» TASK STATEMENT:
Using the listing below, work out the number of lines in which "computer" appears; return only that figure.

Content starts

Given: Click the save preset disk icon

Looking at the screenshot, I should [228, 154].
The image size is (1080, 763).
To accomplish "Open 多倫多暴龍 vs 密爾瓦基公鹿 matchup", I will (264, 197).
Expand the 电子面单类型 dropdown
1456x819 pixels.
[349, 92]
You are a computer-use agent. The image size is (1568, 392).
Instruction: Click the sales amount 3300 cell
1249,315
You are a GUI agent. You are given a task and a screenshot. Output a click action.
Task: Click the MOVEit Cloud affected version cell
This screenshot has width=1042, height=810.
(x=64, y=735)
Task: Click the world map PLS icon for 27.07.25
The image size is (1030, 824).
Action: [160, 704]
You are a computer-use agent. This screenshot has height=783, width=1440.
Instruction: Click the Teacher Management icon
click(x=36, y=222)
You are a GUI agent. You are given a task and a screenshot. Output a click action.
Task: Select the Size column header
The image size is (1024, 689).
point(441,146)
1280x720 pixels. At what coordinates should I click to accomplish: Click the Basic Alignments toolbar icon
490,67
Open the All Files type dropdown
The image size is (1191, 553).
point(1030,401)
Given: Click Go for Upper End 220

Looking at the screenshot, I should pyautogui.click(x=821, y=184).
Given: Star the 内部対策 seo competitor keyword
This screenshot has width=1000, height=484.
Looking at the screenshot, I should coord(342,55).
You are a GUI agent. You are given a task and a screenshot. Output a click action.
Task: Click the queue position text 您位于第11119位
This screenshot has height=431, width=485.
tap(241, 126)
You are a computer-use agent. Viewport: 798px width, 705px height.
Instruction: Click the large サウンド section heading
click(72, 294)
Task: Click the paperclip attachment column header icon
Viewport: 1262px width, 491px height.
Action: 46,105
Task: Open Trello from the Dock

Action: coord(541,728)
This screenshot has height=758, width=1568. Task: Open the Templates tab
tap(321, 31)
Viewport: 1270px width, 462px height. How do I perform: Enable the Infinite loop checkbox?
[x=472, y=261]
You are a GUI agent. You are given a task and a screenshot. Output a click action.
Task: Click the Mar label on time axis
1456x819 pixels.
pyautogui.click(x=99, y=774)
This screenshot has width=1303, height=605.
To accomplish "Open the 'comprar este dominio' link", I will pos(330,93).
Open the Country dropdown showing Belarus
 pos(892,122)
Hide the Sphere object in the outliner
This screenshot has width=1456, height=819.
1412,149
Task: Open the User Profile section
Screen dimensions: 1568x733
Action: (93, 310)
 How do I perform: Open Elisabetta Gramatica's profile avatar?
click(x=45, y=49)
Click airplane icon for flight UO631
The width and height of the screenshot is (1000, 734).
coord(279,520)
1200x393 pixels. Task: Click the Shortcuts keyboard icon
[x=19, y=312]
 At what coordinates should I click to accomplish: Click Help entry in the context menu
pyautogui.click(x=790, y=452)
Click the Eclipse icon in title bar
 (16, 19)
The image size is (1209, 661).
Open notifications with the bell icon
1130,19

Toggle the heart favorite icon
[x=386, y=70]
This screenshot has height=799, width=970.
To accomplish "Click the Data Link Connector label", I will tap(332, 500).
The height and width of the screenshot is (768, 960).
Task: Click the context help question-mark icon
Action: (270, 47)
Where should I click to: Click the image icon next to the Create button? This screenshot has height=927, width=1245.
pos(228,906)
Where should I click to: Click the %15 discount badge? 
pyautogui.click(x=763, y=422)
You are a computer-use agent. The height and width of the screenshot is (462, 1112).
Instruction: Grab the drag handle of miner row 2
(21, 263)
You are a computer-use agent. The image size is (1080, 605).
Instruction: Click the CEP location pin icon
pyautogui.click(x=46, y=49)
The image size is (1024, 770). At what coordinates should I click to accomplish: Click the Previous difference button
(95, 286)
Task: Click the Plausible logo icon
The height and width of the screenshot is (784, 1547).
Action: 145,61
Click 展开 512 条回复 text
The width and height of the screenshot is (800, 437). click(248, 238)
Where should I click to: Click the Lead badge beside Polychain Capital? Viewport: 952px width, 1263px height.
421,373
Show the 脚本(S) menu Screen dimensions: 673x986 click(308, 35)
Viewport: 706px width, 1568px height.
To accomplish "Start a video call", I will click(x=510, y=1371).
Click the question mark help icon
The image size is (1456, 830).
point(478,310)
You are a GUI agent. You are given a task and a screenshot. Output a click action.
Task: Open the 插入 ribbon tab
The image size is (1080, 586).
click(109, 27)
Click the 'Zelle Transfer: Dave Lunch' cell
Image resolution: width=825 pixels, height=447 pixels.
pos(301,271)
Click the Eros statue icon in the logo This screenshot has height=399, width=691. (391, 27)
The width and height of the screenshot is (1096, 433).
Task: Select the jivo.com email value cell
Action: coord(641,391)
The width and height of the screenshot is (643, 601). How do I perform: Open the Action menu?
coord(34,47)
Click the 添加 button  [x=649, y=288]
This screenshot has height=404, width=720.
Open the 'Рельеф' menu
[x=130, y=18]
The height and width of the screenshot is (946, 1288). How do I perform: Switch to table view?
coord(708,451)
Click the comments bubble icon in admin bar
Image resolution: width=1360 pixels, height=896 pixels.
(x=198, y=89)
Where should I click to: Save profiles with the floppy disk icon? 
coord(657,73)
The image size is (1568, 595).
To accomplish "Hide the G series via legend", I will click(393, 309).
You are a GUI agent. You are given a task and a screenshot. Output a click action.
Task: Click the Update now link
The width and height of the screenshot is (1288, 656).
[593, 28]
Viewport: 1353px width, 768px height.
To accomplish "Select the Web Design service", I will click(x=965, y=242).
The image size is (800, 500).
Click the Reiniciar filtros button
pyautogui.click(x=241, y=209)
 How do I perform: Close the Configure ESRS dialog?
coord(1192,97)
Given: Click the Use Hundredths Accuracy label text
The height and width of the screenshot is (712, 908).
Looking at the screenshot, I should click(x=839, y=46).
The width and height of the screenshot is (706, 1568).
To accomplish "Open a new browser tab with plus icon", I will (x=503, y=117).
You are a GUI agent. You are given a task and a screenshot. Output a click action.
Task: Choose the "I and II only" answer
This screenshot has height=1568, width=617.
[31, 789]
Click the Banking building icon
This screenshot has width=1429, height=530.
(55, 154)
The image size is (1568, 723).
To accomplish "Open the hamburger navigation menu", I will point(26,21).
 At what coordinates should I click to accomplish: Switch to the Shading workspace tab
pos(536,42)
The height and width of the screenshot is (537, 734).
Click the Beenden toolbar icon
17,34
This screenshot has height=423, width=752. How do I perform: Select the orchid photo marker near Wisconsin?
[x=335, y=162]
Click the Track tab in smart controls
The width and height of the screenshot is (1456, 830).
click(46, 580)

Content ends

» ANSWER TO THIS EXERCISE:
5